We decided to go out this past Saturday, hoping to find some people in need of a bowl of soup and the Gospel. We didn’t really know where to go, not knowing the big homeless spots in the city yet, so we asked God to guide us, like Abraham leaving Haran for the Promised Land.
We were on our way to a place that, according to Robert, is usually packed with the homeless on Mondays. We weren’t sure what we’d find today, being Saturday, but we thought it’d be worth a shot.
On the way over, suddenly I had a picture of Titan Park pop into my head. I had a memory of being at Titan a few weeks back, when there were handfuls of homeless hanging out in the woods surrounding the park. “Hey, we’re near Titan. Let’s go there,” I suggested, so Robert took a right turn and brought us to the park.

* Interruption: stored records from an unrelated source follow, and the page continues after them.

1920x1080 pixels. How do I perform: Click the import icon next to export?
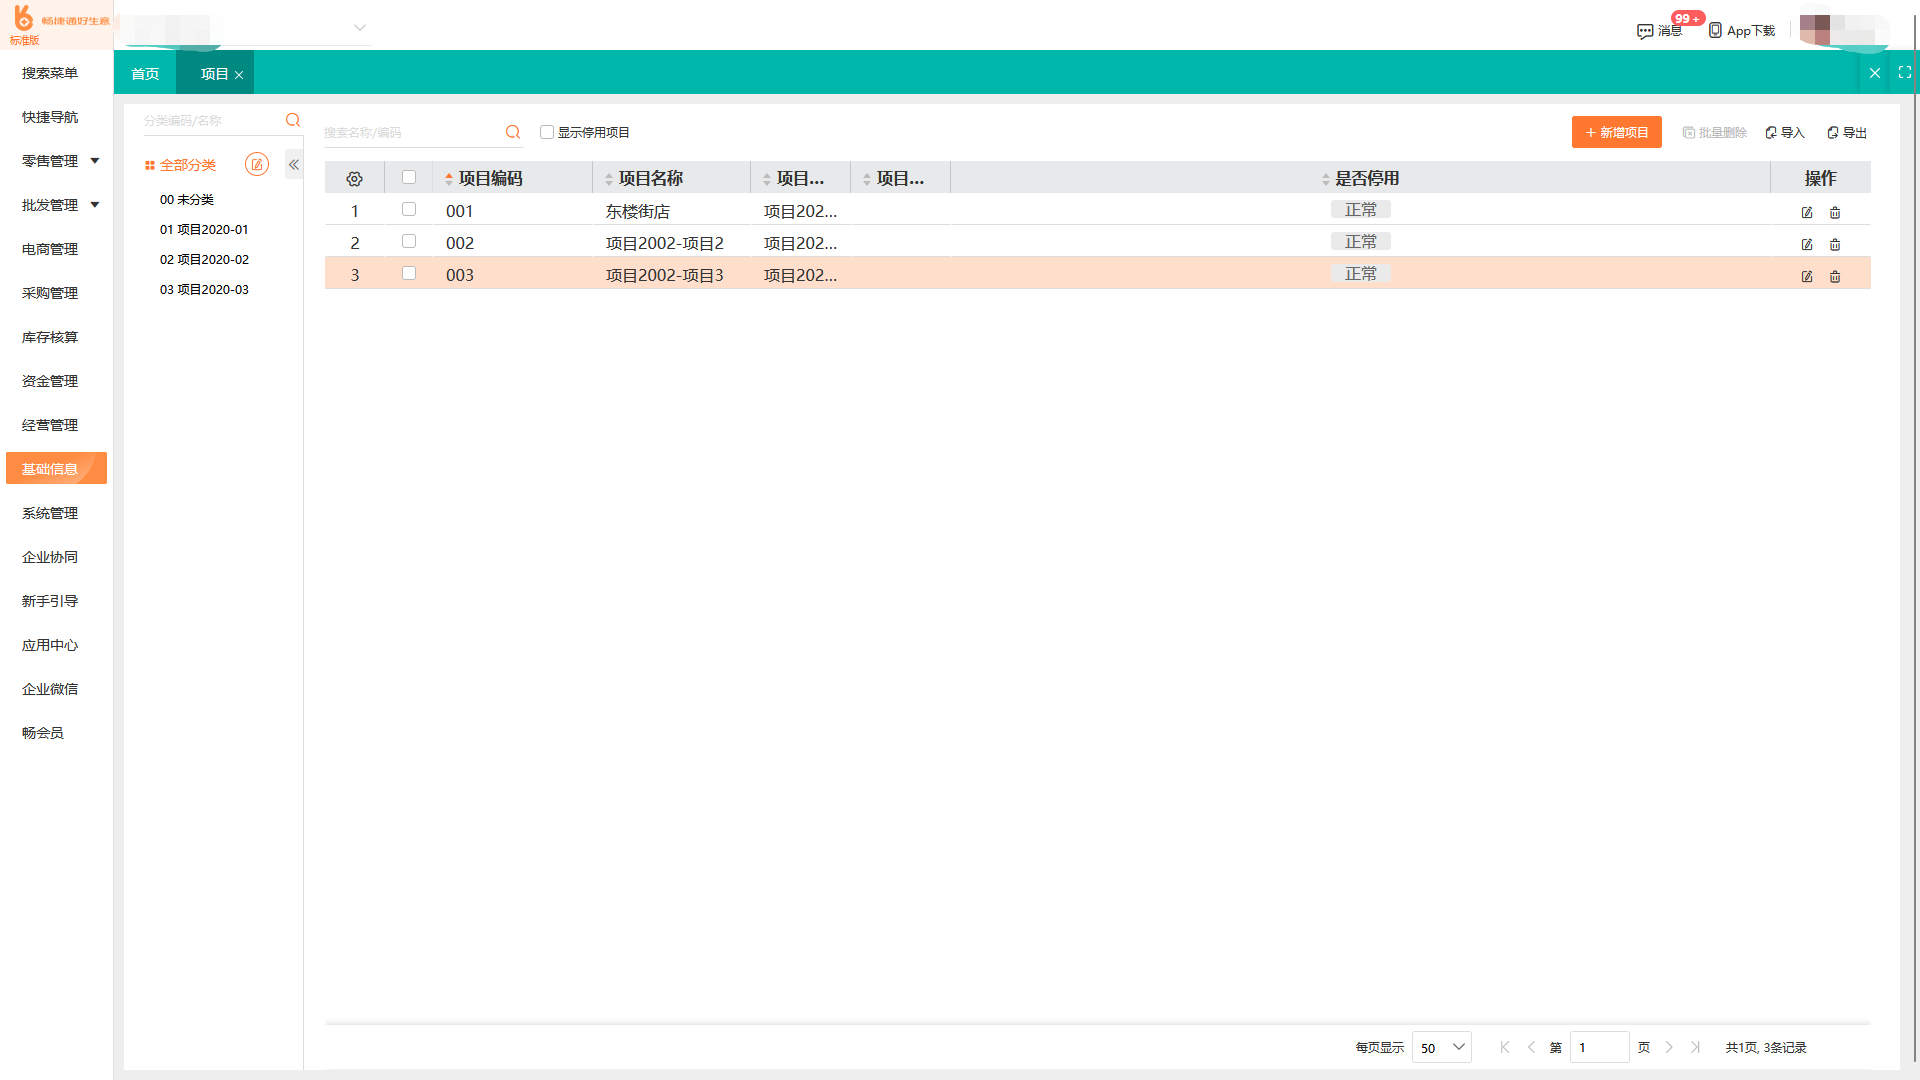coord(1784,132)
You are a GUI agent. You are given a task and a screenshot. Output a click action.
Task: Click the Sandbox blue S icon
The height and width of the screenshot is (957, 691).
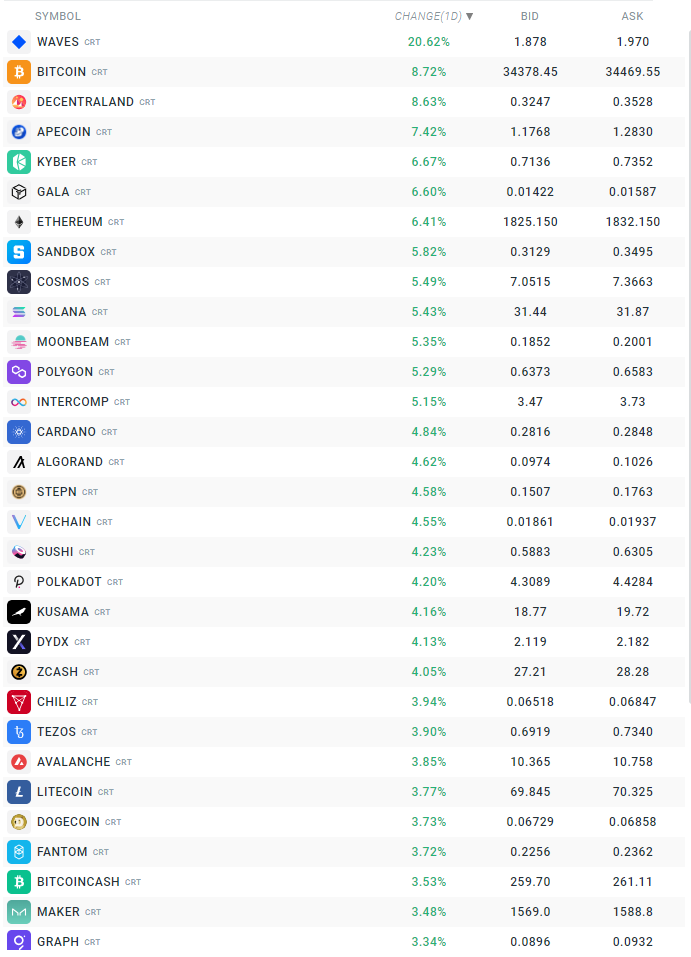coord(19,252)
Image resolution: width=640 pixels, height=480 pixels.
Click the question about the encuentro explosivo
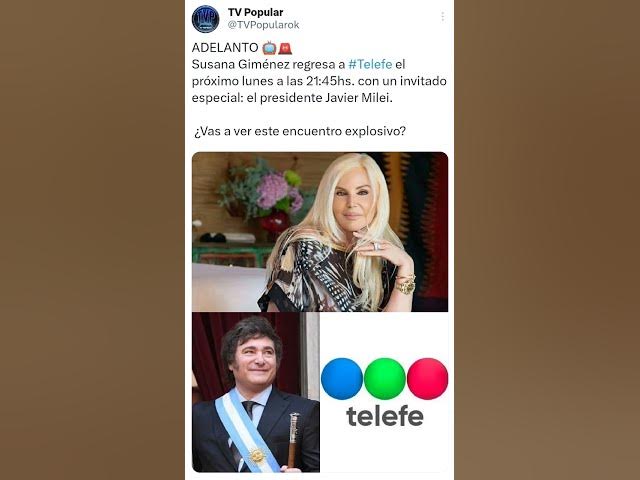[x=300, y=131]
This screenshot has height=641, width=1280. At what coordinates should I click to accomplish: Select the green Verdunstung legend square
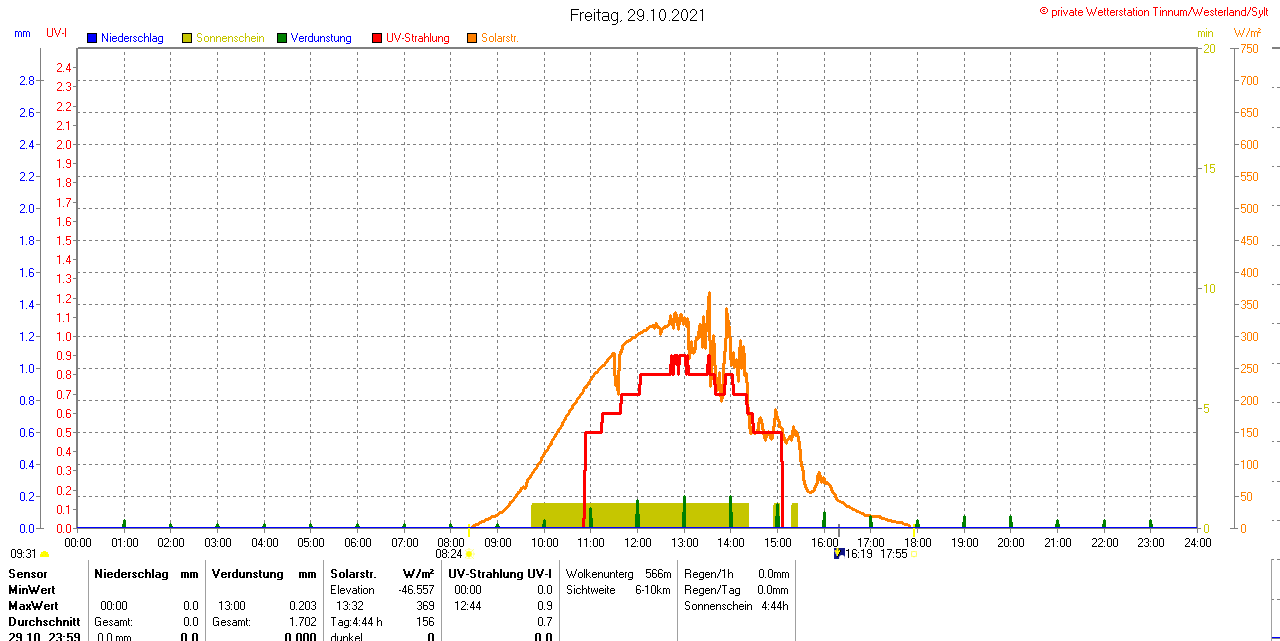pos(282,39)
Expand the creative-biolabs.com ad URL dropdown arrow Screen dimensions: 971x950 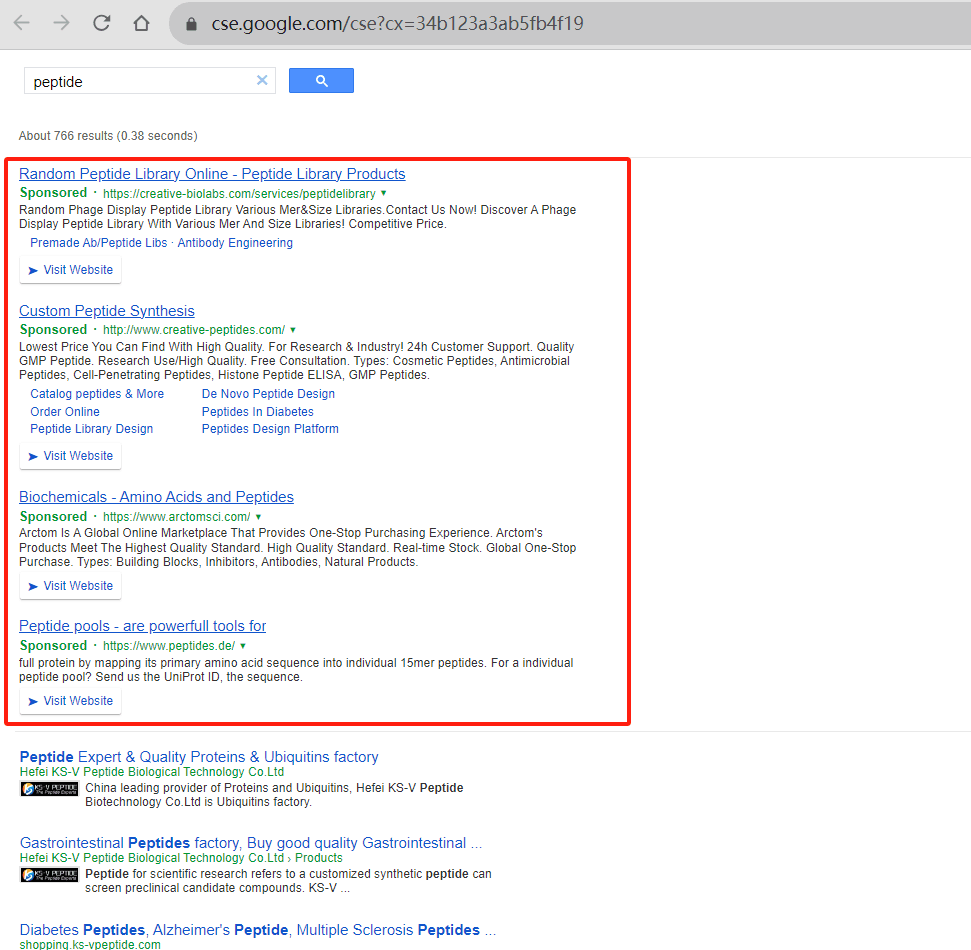(383, 193)
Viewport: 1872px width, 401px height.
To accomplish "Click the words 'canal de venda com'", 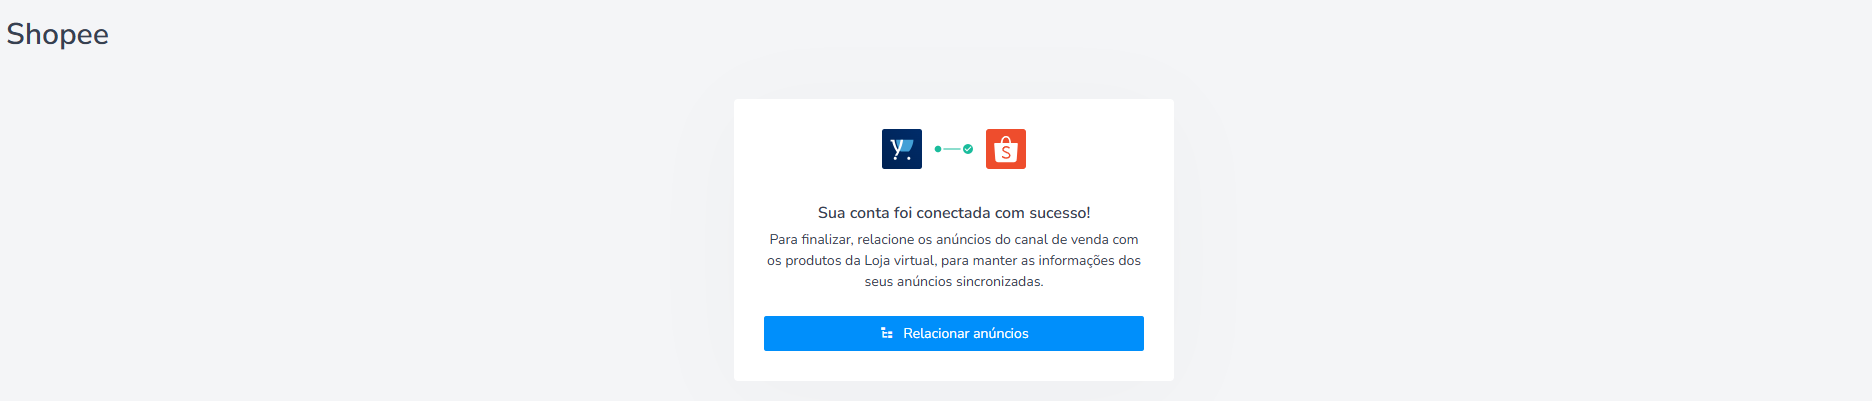I will pos(1076,239).
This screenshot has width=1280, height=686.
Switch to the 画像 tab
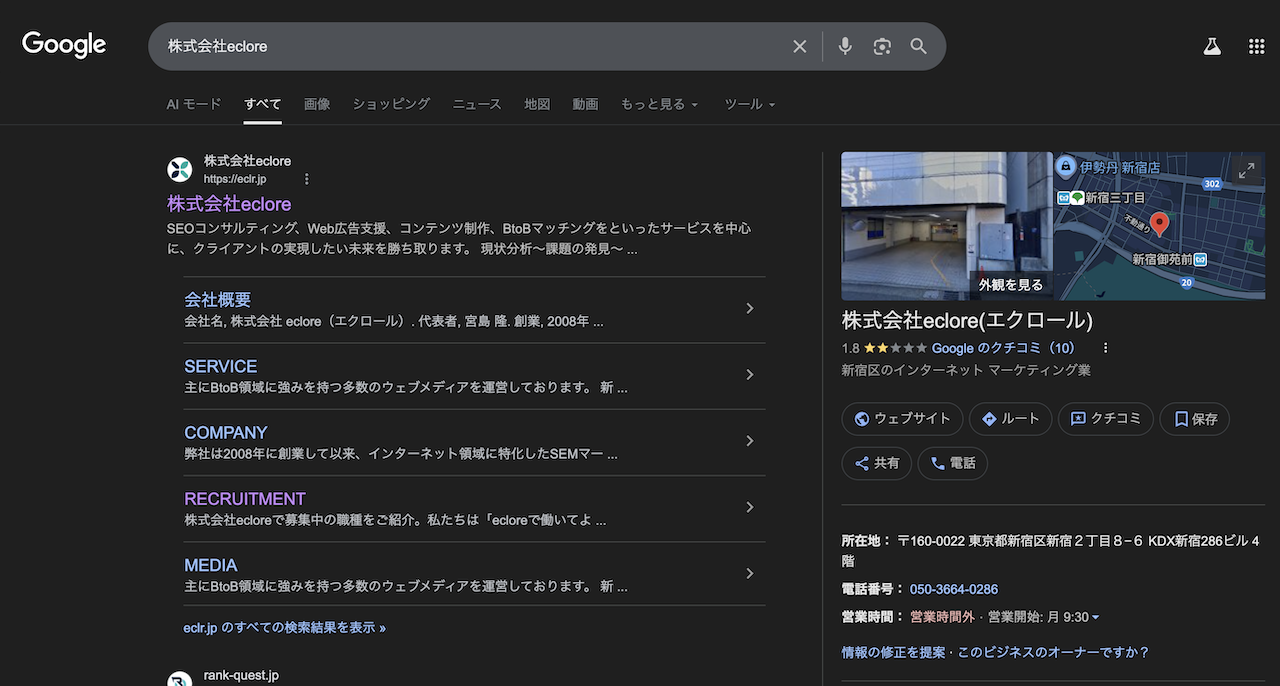[x=317, y=104]
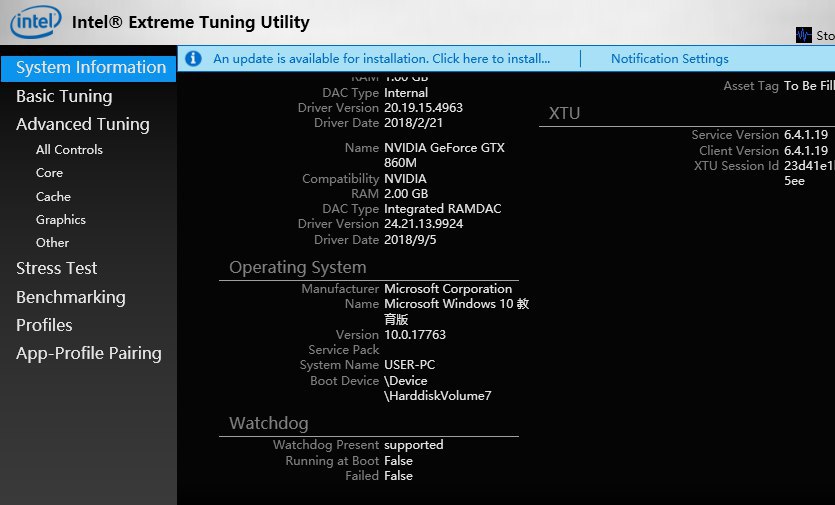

When we got there, we grabbed our giant pot of soup, some bowls and spoons, and some tracts, and we started walking through the woods looking for homeless people. None in sight. What do you do when you’re looking for the homeless? You can’t really just start shouting, “Homeless guys! We’re here! Come out, come out, wherever you are!”
As we walked and looked for the homeless, we saw a group of three guys sitting on an old concrete slab. “Hey, they might be homeless,” we thought, so we cautiously started meandering over indirectly, trying to look inconspicuous with our giant pot of soup.
“Should we ask them, ‘Hey, are you homeless?’” one of us joked.
As we neared, we saw they were nicely dressed, clean-shaven, and definitely not the homeless guys we were hoping for, so we veered off in search of real homeless people, not these frauds.
Ultimately, we didn’t find any homeless at Titan that day, but as we drove down the street, suddenly Robert pulled over. “I saw a guy back there! Let’s get him some soup,” he shouted. Before Ben and I could get our seatbelts unbuckled, he was talking with the man asking him if he was hungry.
His name was Marian, and though I didn’t catch most of what he was saying about his life, I could tell he was extremely grateful for the soup, and surprised that God would lead us specifically to him. Before we left, we prayed for Marian, that God would protect him, lead him, and reveal Himself to him, and Marian thanked us for the soup and the time.
He also told us about a place where most of the homeless he knew tended to gather. He said it was basically a garbage pit swarming with hungry, poor, homeless men, women, and children. We didn’t have enough soup with us that day to head in there, but we’ll find it one of these days, when we have a lot more soup with us, and maybe some more Romanian speakers along to help out.
After talking with Marian, we met another homeless guy, and while we were getting him soup, a man walked out of a store. “Are you here to feed poor people?” he asked.
We explained how God had put it on our hearts to bring soup to the homeless, so we were just going wherever He seemed to be leading us and serving as He opened doors.
“Follow me,” he said. “There’s a poor family in back that really needs some food.”
As we approached the trash-covered house where two families and five kids lived, we got a picture of the flip-side to homeless ministry. “A lot of born-again Believers come here,” the man told us. He began naming churches we knew who had sent teams of people with food, prayer, and the Gospel to these families. “They come from America, too. You can take pictures. Everyone takes pictures.”
I felt like a pawn in some homeless-feeding system, my generosity and heart to serve being taken advantage of by professional beggars who were themselves used to being taken advantage of by well-meaning Christians seeking an outlet to feed the poor, snap some photos, upload them to Facebook, and feel better about themselves. Well, the kids were cute and the family was hungry, so regardless of whether we were being taking advantage of or not, Jesus led us here, and He told us to feed those who have no food.
So we poured bowls of hot soup, and they scarfed it down like people who hadn’t eaten all day.
Then Robert shared a word from God, telling them how we were led here today by “coincidence,” proof enough that God cared about them and valued them highly. When we left, we promised to come back, because we want to establish a long-term relationship with this family, not just blow in, snap some photos, feel better about ourselves, and then move on.
And, case in point, no, we didn’t take any pictures.